El lujo y el deporte se encuentran en Mónaco, y no hay mejor escenario para comprobarlo que el Rolex Monte-Carlo Masters. Este pasado 12 de abril, las gradas del Monte-Carlo Country Club se vistieron de gala con la presencia de Charles Leclerc y Alexandra Saint Mleux, quienes se han consolidado como la pareja más in del Principado.

Estilo y complicidad bajo el sol de la Riviera
En lo que fue una de las apariciones públicas más esperadas tras su reciente matrimonio, la pareja disfrutó de la jornada final del torneo, compartiendo momentos de complicidad y relajación lejos de la intensidad de los circuitos.

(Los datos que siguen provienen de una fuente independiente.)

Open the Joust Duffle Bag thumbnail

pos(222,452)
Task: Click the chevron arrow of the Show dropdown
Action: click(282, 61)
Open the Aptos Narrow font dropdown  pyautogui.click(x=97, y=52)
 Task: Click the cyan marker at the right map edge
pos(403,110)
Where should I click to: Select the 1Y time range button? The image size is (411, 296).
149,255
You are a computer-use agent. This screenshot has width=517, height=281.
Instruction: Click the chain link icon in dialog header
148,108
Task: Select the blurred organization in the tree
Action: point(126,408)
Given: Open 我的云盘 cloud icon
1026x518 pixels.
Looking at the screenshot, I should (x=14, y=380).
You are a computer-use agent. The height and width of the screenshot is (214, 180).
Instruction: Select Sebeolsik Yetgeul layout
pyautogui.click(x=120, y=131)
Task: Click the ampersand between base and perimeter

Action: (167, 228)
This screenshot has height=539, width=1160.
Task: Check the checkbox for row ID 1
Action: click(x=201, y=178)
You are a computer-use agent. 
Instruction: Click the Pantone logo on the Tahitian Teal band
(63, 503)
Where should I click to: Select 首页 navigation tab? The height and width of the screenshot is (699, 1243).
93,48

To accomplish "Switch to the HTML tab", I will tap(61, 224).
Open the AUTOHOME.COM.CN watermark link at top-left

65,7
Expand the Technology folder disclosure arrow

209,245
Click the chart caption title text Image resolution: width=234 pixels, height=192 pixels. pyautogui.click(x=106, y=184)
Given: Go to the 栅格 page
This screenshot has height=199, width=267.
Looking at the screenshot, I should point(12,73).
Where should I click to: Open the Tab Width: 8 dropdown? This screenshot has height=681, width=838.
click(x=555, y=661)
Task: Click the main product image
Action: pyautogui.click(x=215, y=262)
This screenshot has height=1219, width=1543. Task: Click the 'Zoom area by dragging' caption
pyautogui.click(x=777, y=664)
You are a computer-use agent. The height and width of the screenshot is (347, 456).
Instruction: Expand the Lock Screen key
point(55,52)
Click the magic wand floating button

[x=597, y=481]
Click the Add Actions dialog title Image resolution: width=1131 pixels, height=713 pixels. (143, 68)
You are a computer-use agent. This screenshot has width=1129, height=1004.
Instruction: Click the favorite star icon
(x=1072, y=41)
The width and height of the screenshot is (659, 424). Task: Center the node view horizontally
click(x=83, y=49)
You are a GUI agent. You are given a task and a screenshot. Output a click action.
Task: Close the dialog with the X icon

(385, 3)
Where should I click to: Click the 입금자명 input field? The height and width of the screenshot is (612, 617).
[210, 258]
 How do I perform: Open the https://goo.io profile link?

Acompañados por el atleta olímpico Armand Duplantis y su pareja, Desire Inglander, así como por Arthur Leclerc, el grupo acaparó todas las miradas. Más allá del tenis, lo que verdaderamente brilló fue el effortless chic que define a la pareja: un estilo que combina la sofisticación europea con la frescura de quien sabe que, en Mónaco, la elegancia no necesita esfuerzo.
La vida post-boda: Un ritmo imparable
Para Leclerc, hacer una pausa en su frenética agenda de Fórmula 1 para disfrutar de una de sus pasiones en casa reafirma su conexión profunda con Mónaco. La presencia de Alexandra a su lado, consolidada ya como su compañera incondicional en cada cita importante, no hace más que elevar el aura de “pareja dorada” que ambos proyectan.

Ver a Charles, Alexandra y el resto del grupo en las gradas fue la imagen perfecta del estilo de vida al que aspiramos en Momentum: un equilibrio impecable entre el éxito profesional, el deporte de élite y los momentos privados compartidos con estilo.